*Kutipan Teks:*
• • • • • • •
Powered By Blogger

Kamis, 10 Maret 2011

tombo resah

DOSA DAN PENEBUS DOSA

Fail:Planets2008.jpg

(76) Apabila para pelaku dosa besar di antara umat Nabi Muhammad saw meninggal dunia sebagai orang-orang yang bertauhid dan masuk neraka, mereka tidak akan kekal di dalamnya meskipun mereka belum bertaubat (dari dosa besar yang mereka lakukan) setelah mereka berjumpa Allah sebagai orang-orang yang bermakrifah. Kedudukan mereka tergantung kepada kehendak dan keputusan Allah. Jika Allah berkehendak, Dia mengampuni dan memaafkan mereka dengan kemurahan-Nya, sebagaimana difirmankan-Nya: “… dan mengampuni selain dosa syirik bagi yang dikehendaki-Nya…” Jika Allah berkehendak (lain), Dia mengazab mereka di neraka dengan keadilan-Nya kemudian mengeluarkan mereka dari neraka dengan rahmat-Nya dan syafaat mereka—orang-orang yang taat—yang diizinkan memberi syafaat. Kemudian Allah mengirim mereka ke surga-Nya. Yang demikian itu karena Allah adalah wali orang-orang yang bermakrifah kepada-Nya. Dia tidak menjadikan mereka seperti orang-orang ingkar yang jauh dari hidayah-Nya dan tidak mendapatkan perwalian dari-Nya, baik di dunia maupun di akhirat. Ya Allah, Wali Islam dan orang-orang Islam, teguhkanlah kami di atas Islam sampai kami berjumpa denganmu.

Berbeda dengan matan-matan sebelumnya yang relatif pendek-padat, matan ke-75 ini terbilang matan yang panjang-detail. Dengan matan ini Abu Ja’far ath-Thahawi menerangkan akidah Ahlussunnah wal Jamaah tentang status dan nasib pelaku dosa besar di dunia dan di akhirat.
• • • • • • •
*Tugas:*
Jawablah pertanyaan berikut berdasarkan teks tentang dosa dan penebus dosa di atas:
1. Apakah pelaku dosa besar di antara umat Nabi Muhammad saw yang meninggal sebagai orang bertauhid akan kekal di neraka?
2. Kedudukan mereka tergantung kepada apa?
3. Siapa yang menerangkan akidah Ahlussunnah wal Jamaah dengan matan ini?
• • • • • • •
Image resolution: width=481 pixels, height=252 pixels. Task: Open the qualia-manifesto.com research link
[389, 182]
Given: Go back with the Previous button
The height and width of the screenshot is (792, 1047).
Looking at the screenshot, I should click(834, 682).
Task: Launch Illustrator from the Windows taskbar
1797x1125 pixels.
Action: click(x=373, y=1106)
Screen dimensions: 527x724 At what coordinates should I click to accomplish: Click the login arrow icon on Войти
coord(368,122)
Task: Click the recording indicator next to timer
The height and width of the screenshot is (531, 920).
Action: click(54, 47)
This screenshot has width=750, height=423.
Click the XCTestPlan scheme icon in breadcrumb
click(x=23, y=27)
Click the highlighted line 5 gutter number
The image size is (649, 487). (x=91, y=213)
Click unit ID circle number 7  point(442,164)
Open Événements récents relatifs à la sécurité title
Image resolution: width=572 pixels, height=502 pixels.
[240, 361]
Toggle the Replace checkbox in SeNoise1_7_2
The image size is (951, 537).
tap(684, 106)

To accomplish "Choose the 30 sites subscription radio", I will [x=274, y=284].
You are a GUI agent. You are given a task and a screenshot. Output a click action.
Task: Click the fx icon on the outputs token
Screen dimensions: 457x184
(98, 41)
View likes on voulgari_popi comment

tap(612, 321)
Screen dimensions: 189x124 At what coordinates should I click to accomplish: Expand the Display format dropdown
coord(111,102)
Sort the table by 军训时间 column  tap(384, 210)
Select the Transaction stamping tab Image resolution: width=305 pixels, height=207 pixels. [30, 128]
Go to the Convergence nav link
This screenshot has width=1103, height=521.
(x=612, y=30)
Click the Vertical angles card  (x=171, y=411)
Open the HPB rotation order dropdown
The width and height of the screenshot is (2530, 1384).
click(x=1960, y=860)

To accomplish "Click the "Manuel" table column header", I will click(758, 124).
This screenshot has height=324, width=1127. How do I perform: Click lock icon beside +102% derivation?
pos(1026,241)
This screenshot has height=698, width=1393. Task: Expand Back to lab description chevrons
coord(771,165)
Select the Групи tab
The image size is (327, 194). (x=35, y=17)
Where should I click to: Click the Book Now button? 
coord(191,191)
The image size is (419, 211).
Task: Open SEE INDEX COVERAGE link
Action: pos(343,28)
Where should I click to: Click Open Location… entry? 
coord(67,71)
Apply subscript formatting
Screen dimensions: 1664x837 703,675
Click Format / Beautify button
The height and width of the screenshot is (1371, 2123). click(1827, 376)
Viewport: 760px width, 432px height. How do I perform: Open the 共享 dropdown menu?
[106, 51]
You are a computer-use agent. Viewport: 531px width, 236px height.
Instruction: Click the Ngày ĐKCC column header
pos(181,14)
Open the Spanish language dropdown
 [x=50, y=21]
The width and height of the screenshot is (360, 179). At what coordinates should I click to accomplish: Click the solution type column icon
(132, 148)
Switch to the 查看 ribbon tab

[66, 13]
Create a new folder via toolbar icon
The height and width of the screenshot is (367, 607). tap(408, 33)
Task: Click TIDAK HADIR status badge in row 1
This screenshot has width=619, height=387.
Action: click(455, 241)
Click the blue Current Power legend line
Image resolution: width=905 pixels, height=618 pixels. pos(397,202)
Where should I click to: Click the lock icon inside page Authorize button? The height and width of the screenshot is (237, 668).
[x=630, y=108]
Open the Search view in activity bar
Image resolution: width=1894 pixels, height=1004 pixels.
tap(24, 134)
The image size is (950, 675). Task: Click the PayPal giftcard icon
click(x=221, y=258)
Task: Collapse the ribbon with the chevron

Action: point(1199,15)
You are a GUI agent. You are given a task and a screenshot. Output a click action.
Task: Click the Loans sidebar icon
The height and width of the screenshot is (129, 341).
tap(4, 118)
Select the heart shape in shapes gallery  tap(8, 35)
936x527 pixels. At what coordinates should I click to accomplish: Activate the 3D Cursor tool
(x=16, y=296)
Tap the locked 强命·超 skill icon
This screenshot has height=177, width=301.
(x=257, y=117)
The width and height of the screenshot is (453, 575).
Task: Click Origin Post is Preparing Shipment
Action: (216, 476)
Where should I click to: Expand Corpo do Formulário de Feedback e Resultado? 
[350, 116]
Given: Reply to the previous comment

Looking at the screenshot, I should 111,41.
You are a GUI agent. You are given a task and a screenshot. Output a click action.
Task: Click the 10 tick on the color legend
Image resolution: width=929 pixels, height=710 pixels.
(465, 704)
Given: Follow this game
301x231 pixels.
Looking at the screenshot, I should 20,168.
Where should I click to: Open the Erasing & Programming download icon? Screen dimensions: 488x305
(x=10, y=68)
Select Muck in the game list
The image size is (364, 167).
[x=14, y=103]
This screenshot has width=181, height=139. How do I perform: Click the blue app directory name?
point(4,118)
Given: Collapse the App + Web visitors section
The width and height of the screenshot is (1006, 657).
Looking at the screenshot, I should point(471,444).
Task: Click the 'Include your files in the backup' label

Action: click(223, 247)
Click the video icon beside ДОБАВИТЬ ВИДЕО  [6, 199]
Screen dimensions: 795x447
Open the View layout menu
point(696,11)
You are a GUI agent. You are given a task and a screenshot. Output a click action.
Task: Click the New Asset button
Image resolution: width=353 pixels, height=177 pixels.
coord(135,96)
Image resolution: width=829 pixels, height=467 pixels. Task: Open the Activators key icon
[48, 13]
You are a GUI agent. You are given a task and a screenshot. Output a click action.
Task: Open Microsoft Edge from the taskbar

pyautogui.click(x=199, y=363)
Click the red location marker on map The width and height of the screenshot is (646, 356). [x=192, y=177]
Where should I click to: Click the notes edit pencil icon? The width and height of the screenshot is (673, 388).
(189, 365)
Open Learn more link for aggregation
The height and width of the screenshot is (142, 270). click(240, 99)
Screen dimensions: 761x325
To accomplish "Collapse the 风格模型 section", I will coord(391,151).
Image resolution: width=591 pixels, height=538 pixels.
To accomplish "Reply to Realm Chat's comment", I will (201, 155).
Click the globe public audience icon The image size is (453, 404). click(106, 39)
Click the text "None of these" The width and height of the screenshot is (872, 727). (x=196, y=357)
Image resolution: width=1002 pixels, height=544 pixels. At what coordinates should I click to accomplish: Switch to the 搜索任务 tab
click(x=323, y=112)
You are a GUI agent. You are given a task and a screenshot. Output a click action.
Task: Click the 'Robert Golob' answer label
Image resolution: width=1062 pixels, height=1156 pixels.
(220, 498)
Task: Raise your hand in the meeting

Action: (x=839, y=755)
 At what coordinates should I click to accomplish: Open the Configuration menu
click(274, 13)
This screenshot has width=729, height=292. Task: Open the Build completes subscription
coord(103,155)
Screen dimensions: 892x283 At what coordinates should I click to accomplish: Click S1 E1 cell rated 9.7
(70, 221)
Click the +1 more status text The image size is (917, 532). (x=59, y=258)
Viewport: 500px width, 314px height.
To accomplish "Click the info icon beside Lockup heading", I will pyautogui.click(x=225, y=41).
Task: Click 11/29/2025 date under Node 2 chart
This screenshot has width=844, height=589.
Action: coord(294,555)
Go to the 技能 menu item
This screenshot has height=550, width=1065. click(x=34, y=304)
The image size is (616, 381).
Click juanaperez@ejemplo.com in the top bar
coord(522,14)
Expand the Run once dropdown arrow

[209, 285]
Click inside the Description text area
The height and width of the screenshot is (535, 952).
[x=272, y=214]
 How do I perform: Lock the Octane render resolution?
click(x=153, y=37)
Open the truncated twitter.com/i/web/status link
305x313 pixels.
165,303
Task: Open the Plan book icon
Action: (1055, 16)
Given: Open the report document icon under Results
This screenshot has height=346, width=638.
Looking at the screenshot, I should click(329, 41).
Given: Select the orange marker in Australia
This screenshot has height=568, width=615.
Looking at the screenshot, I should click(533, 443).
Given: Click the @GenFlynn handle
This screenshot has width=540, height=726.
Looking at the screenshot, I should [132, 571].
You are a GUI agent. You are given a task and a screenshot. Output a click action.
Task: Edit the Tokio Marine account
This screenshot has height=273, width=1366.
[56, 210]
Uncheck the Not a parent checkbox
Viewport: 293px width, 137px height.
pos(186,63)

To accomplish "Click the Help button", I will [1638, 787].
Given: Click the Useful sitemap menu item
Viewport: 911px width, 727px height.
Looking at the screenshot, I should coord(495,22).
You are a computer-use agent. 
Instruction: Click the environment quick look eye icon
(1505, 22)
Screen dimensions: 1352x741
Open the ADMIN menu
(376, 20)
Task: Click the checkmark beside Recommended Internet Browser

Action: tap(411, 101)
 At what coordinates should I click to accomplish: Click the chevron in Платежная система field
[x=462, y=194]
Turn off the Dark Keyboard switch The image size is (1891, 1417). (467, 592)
• • • • • • •
*Jawaban:*
1. Tidak, mereka tidak akan kekal di dalamnya.
2. Kepada kehendak dan keputusan Allah.
3. Abu Ja’far ath-Thahawi.